Odds concerning monkeys and the lottery

micco · January 23, 2004, 5:57pm

It depends on the “randomness” of whatever is generating your output. With monkeys typing, you could be unlucky because they could produce the same wrong output many times before they got around to the right output. In other cases where you’re systematically exhausting possibilities, you’re guaranteed to hit the right output once before you hit the time limit because you never repeat anything.

This is a common metric for people who brute-force encryption keys. If you’re systematically testing each encryption key, then you will eventually find it. You can’t get unlucky and have to wait longer than your max limit because you design your algorithm not to repeat trials. In these cases, the rule of thumb is that you will probably find the right key when you’ve run through half the key space. You might have to test them all, but you might hit it in the first try. This measure of “likely” is only really relevant if you’re trying to brute force a lot of keys and want an average requirement. Since you’re going to hit some early and some late, your average requirement is testing half the possibilities.

On the otherhand, with monkeys typing there is no guarantee. Their quality control is notoriously lax.

panamajack · January 23, 2004, 6:04pm

You’re correct. No particular sequence must come up in a finite length of time. Even with an infinite amout of time, it isn’t guaranteed (according to traditional probability theory). This was the point ultrafilter stated more formally.

Flash-57 · January 23, 2004, 6:16pm

True. I was changing the rules a bit.
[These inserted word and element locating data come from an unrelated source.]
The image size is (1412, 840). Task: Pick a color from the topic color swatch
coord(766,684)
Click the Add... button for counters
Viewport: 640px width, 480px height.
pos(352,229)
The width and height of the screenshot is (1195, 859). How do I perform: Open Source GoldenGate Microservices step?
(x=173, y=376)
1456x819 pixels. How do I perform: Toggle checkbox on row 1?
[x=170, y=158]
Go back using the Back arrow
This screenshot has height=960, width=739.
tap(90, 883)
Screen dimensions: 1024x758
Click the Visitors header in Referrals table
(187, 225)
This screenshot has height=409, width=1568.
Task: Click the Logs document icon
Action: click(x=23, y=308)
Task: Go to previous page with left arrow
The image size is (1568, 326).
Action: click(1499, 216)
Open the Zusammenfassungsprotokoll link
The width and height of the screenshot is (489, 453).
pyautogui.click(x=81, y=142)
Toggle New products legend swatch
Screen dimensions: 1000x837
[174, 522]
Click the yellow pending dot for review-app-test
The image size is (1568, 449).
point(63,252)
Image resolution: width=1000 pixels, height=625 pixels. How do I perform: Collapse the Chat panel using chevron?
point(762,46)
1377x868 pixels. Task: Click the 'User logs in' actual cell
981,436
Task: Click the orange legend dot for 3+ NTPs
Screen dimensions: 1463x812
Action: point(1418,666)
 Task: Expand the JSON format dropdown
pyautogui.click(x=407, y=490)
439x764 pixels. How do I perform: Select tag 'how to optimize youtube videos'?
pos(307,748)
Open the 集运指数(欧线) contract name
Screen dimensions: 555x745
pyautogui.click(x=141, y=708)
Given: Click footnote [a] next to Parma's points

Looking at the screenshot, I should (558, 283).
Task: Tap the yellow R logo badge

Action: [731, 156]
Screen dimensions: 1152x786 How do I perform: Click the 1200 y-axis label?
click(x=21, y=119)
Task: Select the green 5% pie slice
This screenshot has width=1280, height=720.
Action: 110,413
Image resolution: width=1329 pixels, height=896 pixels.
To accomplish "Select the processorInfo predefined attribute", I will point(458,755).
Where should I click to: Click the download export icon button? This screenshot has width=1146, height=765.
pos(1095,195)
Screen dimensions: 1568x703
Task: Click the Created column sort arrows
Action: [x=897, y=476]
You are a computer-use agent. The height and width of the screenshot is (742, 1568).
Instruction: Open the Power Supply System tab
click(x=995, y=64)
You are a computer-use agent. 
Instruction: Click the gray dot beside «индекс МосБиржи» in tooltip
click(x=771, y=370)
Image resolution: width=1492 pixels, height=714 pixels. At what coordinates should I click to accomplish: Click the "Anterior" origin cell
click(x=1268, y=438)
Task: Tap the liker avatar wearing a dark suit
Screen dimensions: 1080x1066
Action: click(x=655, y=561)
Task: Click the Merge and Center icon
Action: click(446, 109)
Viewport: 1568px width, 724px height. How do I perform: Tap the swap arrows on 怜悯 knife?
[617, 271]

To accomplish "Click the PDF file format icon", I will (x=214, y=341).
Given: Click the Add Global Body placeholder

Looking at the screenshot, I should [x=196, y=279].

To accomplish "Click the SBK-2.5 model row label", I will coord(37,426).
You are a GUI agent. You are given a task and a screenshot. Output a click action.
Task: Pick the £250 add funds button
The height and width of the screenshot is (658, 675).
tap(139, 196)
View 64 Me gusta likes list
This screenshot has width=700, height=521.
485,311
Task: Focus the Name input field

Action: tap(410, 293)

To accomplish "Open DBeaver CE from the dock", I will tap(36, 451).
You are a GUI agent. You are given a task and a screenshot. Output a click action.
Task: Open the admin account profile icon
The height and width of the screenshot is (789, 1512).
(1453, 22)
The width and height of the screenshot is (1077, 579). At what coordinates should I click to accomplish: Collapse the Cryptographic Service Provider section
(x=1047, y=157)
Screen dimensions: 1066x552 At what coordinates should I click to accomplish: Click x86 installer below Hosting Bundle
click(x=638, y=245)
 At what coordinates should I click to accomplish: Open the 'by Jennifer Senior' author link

But then, you’d need a copy of Hamlet anyway to determine if one of the monkeys had actually recreated the play.

The initial argument seemed to be that enough randomness will eventually create any desired result. My addition of “guided randomness” will simply help randomness arrive at the final result much quicker.

Besides, you wouldn’t really need a copy of Hamlet to help guide the monkeys along. Even some simple rules would speed things up considerably (such as tossing out a “v” that followed a “g” or a third “p” in a row).

jk1245 · January 23, 2004, 6:56pm

Couple of thoughts (I’m not a statistics guru):

How are the odds changed if you give the monkeys a keyboard with only 27 keys on it (letters plus a space bar)?
The odds are equally likely that they’d type Hamlet on their first try as any other, correct?
In the “Yoshitsune” example (gotta remember that name), the time given is the max, right? Is there any way to calculate the expected time? I would think that there is a 50% chance your name would be found in half the time. Is this correct?

micco · January 23, 2004, 7:14pm

If you want to actually calculate the odds, you have define what character set you’re using. If you allow the monkeys to type a lot of characters which aren’t part of the desired output, the odds go up. If you limit them to the characters in the output you desire, the odds are better simply because you’re excluding the possibility of characters which would contribute to a failure. Of course, if you’re going to be picky about capitalization and punctuation, you’re dealing with more than 27 characters, more like 56+ depending on the actual punctuation marks which appear in Hamlet.

Yes.

See my earlier post. The time is the max if you’re preventing the monkeys from ever duplicating their work. This requires highly trained monkeys with good memories. If you’re restricting your trials so they’re unique (no repeats) then, by definition, there is a 50% chance you’ll hit in the first half of the trials.

Sublight · January 25, 2004, 2:54pm

You’re absolutely right, the 4 million years was just a rough guess of about how long it would probably take, within an order of magnitude or so. It could take much longer, and there’s no guarantee that it will happen in any finite amount of time.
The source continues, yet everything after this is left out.